[Material provided — start]

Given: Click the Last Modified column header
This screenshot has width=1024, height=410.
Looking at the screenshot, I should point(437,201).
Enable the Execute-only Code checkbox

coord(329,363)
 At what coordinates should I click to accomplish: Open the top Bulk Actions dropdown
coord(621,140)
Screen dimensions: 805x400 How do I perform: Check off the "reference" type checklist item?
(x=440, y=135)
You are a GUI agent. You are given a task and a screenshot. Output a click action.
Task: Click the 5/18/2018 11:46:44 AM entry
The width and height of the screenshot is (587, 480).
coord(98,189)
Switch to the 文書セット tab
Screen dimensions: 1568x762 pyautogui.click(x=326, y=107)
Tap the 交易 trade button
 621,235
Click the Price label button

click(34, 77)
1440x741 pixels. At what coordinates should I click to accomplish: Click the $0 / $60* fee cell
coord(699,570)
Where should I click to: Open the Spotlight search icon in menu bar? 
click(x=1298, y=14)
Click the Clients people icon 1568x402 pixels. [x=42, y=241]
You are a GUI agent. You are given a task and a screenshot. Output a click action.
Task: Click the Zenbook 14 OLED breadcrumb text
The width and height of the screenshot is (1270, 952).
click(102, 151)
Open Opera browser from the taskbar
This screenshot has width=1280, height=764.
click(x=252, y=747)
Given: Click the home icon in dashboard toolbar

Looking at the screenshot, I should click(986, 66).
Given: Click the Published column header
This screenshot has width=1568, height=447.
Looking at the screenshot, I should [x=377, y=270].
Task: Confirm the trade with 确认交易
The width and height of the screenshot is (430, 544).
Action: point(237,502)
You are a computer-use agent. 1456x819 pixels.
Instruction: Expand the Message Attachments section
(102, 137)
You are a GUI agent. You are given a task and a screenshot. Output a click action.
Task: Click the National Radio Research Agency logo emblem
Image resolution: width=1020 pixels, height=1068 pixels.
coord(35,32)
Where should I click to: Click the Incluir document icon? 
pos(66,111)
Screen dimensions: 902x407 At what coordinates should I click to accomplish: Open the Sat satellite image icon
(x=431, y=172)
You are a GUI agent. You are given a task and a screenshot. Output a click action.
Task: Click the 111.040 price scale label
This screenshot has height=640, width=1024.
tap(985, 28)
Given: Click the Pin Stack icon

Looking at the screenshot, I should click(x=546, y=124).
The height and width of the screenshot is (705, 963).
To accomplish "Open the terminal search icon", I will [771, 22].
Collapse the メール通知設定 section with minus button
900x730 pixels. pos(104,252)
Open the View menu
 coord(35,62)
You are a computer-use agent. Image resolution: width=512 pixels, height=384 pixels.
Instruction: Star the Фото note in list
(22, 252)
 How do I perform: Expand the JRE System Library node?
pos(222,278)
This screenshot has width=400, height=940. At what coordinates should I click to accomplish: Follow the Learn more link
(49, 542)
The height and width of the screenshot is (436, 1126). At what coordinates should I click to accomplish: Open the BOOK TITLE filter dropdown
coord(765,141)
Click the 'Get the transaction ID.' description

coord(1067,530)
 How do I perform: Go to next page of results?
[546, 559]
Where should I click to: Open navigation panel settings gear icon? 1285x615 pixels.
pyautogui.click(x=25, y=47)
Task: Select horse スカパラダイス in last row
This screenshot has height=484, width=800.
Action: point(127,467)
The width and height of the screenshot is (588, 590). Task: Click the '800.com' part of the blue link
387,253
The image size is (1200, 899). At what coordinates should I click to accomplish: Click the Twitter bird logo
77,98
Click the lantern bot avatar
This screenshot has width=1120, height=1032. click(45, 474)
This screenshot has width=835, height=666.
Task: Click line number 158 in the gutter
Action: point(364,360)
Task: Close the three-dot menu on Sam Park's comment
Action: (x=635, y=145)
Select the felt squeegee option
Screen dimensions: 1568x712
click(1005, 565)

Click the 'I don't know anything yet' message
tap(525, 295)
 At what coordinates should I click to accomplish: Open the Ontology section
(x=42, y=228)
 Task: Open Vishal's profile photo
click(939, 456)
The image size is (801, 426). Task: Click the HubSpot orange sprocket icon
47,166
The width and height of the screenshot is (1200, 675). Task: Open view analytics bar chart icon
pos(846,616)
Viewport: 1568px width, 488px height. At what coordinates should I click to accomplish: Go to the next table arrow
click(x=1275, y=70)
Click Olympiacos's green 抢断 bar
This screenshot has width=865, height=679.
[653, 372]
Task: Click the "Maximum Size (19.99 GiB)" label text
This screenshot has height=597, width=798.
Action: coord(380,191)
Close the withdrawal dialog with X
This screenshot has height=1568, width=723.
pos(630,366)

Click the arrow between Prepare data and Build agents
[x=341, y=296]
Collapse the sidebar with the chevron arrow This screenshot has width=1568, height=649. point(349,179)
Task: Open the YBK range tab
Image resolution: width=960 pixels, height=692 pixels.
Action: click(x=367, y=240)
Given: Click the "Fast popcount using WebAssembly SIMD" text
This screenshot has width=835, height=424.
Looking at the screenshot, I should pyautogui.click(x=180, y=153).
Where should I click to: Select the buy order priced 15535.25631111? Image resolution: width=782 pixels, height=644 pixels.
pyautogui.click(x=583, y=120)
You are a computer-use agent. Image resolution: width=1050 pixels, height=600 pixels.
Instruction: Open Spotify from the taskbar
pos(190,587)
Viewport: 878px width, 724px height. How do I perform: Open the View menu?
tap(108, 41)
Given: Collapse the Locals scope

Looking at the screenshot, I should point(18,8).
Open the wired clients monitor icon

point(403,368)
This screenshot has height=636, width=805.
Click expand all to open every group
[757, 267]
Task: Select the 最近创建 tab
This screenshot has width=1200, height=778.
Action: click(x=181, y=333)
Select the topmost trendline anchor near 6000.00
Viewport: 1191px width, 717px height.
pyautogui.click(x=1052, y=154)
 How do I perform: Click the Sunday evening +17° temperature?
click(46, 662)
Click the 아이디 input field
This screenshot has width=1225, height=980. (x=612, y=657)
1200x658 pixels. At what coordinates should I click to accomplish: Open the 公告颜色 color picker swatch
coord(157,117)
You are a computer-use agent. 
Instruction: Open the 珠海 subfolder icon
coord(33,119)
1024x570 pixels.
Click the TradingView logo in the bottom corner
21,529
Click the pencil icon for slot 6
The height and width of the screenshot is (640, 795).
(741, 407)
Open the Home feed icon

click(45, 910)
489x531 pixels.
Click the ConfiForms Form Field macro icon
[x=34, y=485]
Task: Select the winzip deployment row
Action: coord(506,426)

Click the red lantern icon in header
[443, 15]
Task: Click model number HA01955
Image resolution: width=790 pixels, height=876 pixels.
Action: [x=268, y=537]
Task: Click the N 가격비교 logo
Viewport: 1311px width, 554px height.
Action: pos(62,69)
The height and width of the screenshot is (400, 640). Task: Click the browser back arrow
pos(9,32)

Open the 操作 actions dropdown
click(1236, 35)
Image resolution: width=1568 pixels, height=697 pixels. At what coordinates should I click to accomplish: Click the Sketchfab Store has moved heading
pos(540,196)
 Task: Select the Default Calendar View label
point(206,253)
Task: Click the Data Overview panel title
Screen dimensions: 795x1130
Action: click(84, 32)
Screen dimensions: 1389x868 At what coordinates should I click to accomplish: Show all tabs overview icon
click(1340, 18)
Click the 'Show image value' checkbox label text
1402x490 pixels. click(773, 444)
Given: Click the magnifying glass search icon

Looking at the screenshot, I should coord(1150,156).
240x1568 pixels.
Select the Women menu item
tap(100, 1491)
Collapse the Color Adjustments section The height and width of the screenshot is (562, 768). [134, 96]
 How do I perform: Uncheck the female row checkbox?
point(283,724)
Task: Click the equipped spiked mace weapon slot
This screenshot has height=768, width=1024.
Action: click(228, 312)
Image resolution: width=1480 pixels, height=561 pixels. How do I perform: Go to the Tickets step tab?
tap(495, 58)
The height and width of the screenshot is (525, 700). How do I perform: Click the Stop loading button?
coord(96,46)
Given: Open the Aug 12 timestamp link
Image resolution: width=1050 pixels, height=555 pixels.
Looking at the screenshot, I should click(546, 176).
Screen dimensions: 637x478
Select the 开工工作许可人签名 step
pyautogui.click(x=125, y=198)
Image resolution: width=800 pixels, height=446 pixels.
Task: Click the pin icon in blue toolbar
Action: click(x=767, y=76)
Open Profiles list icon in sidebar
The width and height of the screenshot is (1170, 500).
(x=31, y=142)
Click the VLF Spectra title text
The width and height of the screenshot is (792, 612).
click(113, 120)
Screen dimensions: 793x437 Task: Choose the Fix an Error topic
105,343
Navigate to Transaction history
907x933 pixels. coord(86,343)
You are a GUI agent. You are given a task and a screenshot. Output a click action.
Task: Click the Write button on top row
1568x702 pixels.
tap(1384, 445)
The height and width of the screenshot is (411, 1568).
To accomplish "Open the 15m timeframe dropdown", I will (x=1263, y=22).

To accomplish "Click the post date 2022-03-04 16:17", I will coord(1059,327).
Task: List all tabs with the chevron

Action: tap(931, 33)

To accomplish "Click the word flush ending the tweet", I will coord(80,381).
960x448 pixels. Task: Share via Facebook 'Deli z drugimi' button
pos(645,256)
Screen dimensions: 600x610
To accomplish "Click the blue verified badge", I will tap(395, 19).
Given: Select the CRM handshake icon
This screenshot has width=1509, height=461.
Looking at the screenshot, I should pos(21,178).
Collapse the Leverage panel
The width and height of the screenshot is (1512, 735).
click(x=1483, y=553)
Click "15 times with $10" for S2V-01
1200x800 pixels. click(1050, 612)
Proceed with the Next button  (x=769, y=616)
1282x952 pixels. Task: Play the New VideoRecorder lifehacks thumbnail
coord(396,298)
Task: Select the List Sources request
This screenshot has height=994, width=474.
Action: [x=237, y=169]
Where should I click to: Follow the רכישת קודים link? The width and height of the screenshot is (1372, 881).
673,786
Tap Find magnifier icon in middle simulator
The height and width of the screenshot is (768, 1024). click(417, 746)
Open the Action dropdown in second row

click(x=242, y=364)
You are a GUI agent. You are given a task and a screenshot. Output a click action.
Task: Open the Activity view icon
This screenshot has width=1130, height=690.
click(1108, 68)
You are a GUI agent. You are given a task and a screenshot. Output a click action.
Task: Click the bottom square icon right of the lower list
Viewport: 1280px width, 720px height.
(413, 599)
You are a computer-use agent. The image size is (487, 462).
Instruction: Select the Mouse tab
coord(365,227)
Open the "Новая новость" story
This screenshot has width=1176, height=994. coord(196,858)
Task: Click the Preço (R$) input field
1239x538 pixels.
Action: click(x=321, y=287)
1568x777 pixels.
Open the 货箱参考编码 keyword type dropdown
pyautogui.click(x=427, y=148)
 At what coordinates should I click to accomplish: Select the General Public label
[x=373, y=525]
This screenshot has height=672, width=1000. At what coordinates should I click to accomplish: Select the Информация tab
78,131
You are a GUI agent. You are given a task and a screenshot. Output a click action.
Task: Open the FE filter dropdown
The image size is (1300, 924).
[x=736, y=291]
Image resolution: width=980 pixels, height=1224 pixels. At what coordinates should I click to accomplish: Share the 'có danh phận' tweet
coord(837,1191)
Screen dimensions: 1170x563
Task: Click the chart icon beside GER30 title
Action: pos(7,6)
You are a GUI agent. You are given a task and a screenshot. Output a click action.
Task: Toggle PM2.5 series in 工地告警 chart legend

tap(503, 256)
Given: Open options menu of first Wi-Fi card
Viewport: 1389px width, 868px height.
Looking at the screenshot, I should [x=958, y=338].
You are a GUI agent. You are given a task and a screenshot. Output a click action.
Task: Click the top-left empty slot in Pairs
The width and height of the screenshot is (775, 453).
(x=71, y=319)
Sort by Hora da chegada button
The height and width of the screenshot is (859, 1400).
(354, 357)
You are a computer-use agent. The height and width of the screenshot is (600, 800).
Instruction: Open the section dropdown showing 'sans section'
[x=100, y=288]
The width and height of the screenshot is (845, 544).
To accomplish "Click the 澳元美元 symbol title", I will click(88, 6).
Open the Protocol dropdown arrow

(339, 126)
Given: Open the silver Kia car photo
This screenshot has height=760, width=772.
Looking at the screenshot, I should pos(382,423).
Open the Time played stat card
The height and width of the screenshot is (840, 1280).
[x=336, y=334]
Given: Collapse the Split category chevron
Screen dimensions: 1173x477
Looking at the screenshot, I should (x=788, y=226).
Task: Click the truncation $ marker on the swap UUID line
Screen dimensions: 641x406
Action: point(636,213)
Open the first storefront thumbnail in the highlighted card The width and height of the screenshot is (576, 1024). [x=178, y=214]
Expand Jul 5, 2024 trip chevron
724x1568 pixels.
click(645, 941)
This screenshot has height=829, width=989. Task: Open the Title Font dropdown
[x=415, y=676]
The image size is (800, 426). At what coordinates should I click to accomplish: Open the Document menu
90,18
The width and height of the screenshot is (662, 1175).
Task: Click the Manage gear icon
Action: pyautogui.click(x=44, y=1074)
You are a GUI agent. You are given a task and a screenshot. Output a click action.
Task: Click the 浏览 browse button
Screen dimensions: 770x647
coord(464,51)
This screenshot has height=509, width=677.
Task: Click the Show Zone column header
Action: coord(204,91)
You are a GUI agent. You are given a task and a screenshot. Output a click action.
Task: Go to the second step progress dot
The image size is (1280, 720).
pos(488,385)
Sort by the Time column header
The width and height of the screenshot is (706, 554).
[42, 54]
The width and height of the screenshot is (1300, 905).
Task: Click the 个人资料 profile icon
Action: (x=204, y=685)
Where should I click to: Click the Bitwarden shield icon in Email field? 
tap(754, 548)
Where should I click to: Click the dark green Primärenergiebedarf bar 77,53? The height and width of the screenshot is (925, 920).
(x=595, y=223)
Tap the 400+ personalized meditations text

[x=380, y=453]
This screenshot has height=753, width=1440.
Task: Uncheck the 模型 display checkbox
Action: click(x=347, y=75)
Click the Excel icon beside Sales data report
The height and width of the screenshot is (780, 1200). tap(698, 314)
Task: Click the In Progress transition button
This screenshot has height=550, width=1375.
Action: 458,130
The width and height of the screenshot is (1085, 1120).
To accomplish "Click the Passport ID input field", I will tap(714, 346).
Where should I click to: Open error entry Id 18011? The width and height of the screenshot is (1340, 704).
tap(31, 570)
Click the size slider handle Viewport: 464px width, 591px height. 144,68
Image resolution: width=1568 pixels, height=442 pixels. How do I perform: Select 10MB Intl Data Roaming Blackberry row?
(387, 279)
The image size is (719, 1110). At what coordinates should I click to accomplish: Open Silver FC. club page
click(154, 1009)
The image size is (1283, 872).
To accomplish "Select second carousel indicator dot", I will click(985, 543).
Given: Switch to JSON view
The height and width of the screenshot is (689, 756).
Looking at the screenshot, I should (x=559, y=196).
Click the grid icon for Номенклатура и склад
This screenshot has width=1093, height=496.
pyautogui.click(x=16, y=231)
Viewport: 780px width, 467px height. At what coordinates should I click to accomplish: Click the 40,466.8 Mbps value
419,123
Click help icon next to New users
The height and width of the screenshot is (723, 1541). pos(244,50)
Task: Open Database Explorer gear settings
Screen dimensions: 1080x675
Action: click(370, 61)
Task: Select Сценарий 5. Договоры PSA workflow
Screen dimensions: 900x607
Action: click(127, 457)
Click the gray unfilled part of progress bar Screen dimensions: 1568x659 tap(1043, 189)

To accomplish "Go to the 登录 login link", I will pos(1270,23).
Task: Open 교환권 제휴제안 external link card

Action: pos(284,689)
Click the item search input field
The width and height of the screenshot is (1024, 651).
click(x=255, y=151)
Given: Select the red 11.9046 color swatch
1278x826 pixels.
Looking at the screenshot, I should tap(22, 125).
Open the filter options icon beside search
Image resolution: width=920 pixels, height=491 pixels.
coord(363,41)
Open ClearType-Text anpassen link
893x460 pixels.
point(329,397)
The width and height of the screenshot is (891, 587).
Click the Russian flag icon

[Material provided — finish]

Aim of the task:
Your answer should be a single number: how many lines of the material contain the word "first".

Solved problem:
2